便殿を出る彼の背中に、粛宗の冷ややかな視線が深く突き刺さるのを感じることができた。
中宮殿は相変わらず深い闇に沈んでいた。
夜露が降りる冷たい板敷きの上を、彼は迷いなく歩いていった。すでにすべてが崩れ去った廃墟となった心境だった。自分が生き残るためには、ただ切り捨てる以外に、守れるものも、できることもなかった。
中宮殿に入ると、女官たちは皆不安に満ちた眼差しで彼を見つめた。深く染み込む彼女たちの視線を無視し、中殿の居室へと向かった。
尚宮によって戸が開かれると、真っ白な喪服姿のソウィ(後の廃妃)が灯りの下に独り座っていた。彼女の瞳は赤く充血しており、顔には血の気さえ見つけられないほど絶望の影が差していた。
彼女はミン・ユジュンを見るや否や、飛び起きるように彼に駆け寄った。
「大監!なぜこんなに遅いのですか!私が文を送ってからどれほど経ったと!」
中殿の声は切羽詰まっており、彼の裾を掴む手はぶるぶると震えていた。ミン・ユジュンは感情のない目で彼女の手を振り払った。彼の冷たい行動に、ソウィはひるむように一歩後ずさった。
「お……叔父様……?」
ミン・ユジュンは冷たい瞳で彼女を見つめた。家門のために生まれ、育てられた存在。彼が見るソウィは、もはや愛おしい肉親ではなく、家門を破滅に追い込む危機に瀕した**「重荷」**に過ぎなかった。
「……そなたが中心を保ち、国母の役割をまっとうしていたならば。
そなたが……情愛に関係なく、中殿としての徳を守っていたならば。」
低く呟く彼の声は、冷たくて断固としていた。ソウィの目が大きく揺れた。すべてが自分のせいだという非難。彼が彼女に完全に背を向けたことを意味する言葉だった。
「もう……諦めて降りなさい。」
ミン・ユジュンの冷たい言葉に、ソウィの目が鋭く光った。
「叔父様……そのお言葉は……。」
「家門が生き残ってこそ……そなたにも次という機会があるのではないか。」
低く響く彼の声は、一片の躊躇も温もりも感じられなかった。彼の声は、断崖絶壁に立つ彼女を突き落とす最後の一言だった。
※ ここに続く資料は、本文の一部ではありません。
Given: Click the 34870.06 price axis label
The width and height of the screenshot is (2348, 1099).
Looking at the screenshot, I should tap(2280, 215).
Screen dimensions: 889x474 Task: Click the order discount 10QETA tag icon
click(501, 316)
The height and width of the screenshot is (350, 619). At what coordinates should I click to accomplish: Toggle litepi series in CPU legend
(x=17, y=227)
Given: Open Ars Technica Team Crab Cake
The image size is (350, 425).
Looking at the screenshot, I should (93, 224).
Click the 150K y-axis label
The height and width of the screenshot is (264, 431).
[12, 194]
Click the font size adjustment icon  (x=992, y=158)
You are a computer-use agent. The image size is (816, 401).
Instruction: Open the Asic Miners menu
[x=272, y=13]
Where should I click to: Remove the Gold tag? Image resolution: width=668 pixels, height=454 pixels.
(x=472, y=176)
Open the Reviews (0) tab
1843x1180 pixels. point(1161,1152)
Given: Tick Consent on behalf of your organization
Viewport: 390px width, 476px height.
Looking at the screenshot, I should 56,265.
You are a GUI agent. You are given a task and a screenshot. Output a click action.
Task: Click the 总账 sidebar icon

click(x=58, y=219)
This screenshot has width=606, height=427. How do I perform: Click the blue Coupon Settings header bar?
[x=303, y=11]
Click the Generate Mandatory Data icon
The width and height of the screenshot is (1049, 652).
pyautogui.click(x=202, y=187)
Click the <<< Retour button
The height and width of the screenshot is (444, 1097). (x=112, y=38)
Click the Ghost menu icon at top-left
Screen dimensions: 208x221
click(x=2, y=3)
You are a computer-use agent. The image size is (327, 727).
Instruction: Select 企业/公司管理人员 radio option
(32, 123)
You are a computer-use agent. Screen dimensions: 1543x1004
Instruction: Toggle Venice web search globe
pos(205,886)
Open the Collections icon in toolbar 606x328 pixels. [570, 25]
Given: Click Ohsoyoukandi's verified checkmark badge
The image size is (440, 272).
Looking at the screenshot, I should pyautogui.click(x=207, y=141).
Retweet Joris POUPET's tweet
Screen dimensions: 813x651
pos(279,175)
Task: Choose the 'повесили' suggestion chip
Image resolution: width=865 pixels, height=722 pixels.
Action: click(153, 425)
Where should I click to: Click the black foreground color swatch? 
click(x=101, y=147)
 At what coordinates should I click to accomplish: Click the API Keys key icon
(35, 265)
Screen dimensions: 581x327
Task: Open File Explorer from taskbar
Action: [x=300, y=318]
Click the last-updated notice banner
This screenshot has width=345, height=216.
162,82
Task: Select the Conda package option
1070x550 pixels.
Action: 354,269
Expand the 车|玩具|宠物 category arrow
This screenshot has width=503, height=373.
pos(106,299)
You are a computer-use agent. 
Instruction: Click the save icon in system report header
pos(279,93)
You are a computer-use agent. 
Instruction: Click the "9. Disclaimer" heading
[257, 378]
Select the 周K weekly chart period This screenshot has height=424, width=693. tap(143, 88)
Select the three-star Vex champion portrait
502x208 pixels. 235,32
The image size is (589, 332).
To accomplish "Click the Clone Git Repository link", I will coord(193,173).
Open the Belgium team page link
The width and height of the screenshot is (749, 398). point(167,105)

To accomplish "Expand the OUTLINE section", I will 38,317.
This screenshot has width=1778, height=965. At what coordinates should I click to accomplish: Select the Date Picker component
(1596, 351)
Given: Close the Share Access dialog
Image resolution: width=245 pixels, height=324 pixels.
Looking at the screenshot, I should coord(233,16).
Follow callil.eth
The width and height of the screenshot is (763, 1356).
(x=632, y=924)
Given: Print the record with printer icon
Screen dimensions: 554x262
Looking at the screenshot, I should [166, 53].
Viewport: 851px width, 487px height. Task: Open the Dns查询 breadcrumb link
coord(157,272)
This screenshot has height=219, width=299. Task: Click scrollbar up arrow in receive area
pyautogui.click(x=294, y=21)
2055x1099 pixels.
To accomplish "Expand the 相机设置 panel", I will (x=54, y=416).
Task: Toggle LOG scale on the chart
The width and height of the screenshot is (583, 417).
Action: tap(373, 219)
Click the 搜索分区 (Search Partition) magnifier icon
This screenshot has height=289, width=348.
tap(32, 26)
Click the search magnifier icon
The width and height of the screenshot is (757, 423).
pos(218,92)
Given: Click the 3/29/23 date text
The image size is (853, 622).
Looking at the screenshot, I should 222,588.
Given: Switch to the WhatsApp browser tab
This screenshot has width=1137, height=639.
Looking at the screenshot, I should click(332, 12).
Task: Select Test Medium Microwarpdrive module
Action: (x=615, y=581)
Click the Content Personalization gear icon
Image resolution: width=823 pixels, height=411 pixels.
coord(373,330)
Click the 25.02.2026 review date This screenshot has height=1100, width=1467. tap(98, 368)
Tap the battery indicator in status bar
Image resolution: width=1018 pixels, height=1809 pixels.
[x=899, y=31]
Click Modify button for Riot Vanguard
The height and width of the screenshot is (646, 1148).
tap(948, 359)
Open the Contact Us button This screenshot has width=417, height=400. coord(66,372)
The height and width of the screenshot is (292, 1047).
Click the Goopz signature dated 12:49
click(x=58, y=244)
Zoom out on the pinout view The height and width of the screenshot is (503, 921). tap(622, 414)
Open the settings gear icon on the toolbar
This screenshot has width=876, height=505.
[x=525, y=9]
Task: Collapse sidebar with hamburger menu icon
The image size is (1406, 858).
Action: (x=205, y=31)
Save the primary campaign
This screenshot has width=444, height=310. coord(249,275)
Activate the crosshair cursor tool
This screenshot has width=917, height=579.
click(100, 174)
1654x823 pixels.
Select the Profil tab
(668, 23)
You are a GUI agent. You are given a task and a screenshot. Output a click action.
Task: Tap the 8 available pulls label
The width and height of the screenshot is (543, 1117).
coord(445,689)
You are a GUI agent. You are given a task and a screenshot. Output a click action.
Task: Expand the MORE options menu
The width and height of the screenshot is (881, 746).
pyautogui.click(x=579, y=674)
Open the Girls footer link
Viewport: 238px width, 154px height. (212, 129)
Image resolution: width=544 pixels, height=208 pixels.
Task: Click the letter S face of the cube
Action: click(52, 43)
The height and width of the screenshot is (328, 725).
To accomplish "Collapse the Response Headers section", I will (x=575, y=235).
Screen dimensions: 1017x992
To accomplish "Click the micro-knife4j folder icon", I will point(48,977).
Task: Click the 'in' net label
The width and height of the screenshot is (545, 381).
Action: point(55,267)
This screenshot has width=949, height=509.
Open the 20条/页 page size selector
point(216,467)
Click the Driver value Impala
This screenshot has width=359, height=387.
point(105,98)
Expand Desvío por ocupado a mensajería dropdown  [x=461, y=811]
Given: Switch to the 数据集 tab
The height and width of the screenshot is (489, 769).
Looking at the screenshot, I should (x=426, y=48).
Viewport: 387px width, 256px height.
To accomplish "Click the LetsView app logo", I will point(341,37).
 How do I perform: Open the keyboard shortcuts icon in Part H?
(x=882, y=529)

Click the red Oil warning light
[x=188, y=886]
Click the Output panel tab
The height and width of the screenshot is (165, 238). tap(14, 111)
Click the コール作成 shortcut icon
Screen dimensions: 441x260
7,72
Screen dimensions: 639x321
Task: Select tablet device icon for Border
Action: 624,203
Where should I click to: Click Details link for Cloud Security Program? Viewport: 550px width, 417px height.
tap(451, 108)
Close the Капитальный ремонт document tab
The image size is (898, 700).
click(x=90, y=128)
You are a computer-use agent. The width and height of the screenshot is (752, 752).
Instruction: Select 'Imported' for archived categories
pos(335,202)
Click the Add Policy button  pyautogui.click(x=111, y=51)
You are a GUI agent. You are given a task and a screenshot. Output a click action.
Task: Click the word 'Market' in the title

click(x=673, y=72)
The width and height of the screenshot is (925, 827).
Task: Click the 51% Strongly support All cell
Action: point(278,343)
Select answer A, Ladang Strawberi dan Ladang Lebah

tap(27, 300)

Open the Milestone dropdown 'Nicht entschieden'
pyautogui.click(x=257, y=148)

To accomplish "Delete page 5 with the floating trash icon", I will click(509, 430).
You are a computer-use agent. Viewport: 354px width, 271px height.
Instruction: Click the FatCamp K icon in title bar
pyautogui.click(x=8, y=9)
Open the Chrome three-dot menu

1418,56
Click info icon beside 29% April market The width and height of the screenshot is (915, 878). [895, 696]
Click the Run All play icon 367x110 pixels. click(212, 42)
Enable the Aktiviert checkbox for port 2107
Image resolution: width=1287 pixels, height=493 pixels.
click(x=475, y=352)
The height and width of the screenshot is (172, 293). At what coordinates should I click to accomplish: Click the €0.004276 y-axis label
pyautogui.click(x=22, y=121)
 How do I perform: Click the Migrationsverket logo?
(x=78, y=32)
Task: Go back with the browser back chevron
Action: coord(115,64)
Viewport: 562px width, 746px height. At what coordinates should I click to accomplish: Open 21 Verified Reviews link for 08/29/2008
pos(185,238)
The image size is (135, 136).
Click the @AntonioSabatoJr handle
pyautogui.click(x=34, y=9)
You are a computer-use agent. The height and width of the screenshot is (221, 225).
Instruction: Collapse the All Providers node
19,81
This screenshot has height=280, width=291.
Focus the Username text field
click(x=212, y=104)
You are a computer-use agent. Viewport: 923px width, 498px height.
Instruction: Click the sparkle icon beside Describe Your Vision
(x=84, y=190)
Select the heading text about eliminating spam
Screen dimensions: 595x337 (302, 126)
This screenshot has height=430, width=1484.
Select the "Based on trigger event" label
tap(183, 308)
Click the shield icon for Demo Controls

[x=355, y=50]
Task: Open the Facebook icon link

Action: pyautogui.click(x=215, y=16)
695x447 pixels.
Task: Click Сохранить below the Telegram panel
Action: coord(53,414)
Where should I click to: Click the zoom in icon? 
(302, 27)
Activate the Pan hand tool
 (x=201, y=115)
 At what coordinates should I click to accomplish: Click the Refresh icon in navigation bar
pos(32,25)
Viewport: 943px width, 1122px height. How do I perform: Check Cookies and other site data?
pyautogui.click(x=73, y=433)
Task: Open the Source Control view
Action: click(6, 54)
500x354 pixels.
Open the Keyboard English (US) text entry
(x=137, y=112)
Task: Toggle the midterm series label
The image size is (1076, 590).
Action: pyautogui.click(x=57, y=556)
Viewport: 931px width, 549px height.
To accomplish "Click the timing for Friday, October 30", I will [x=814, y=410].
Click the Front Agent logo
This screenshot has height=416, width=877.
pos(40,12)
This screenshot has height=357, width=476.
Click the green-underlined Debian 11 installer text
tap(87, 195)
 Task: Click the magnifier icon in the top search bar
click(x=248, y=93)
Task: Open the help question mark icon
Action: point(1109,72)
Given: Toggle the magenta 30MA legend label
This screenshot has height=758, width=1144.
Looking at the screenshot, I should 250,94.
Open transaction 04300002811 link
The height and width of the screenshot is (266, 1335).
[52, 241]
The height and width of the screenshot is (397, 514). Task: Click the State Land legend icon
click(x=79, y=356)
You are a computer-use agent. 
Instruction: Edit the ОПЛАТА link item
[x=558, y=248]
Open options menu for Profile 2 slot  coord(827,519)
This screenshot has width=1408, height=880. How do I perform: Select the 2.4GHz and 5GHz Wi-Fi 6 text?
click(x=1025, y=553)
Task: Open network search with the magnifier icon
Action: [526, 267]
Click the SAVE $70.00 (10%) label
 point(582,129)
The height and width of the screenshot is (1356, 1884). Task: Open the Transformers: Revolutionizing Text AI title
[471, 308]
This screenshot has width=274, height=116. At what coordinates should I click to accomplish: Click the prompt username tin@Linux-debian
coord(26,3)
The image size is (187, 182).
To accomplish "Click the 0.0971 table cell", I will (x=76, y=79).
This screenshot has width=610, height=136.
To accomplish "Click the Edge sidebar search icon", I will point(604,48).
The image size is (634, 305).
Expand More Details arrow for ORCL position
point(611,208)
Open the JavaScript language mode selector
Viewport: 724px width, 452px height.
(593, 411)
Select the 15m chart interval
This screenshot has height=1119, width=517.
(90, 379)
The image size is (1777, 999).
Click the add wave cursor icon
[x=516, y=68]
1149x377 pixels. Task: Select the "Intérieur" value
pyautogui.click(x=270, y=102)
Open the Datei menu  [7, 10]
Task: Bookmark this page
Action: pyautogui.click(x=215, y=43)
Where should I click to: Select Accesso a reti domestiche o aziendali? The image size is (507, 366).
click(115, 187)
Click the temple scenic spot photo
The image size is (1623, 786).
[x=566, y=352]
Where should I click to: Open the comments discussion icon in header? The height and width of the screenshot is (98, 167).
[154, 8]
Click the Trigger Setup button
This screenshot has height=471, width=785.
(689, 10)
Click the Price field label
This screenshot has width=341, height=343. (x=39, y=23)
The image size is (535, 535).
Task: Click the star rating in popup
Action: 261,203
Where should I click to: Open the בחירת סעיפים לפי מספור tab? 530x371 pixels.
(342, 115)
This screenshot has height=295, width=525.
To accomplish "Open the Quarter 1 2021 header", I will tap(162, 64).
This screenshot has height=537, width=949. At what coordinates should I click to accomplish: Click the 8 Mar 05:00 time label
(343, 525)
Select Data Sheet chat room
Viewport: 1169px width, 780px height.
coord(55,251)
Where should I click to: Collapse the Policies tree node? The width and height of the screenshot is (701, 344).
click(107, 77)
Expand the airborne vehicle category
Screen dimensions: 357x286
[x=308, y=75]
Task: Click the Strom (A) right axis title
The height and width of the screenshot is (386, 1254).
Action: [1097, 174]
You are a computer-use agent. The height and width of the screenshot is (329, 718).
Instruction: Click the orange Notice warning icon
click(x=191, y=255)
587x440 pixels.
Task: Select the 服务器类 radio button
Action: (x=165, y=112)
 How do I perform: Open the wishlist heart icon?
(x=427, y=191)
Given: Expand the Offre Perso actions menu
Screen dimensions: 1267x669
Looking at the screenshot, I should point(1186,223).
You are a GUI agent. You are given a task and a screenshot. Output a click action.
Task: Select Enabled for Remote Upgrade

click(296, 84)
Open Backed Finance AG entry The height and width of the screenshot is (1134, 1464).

その言葉に、ソウィはもう耐えきれずに座り込んだ。目の前がぼやけ、水に沈んだように世界のすべての音が水面下に沈んだ。彼女の体はぶるぶると震え、口からは苦痛に満ちた呻きと泣き声だけが漏れるばかりだった。
ミン・ユジュンはそんなソウィをしばらく見つめた後、未練なく体を向けた。夜の空気は相変わらず冷たかった。闇の中で頭を上げ、漆黒の夜空を見上げた。数多くの星が煌めいていたが、彼の目には何も入ってこなかった。
彼の唇が微かに震え、虚無的なため息と共に呟いた。
「天の下に……永遠なるものがどこにあろうか。」
彼の声は、自身と家門の没落に対する虚無感でもあり、同時に今この瞬間、権力と愛をすべて手に入れた粛宗とオクジョンの幸福もまた永遠ではありえないだろうという鋭い呪いでもあった。彼の嘆息は風に乗って静かに散っていった。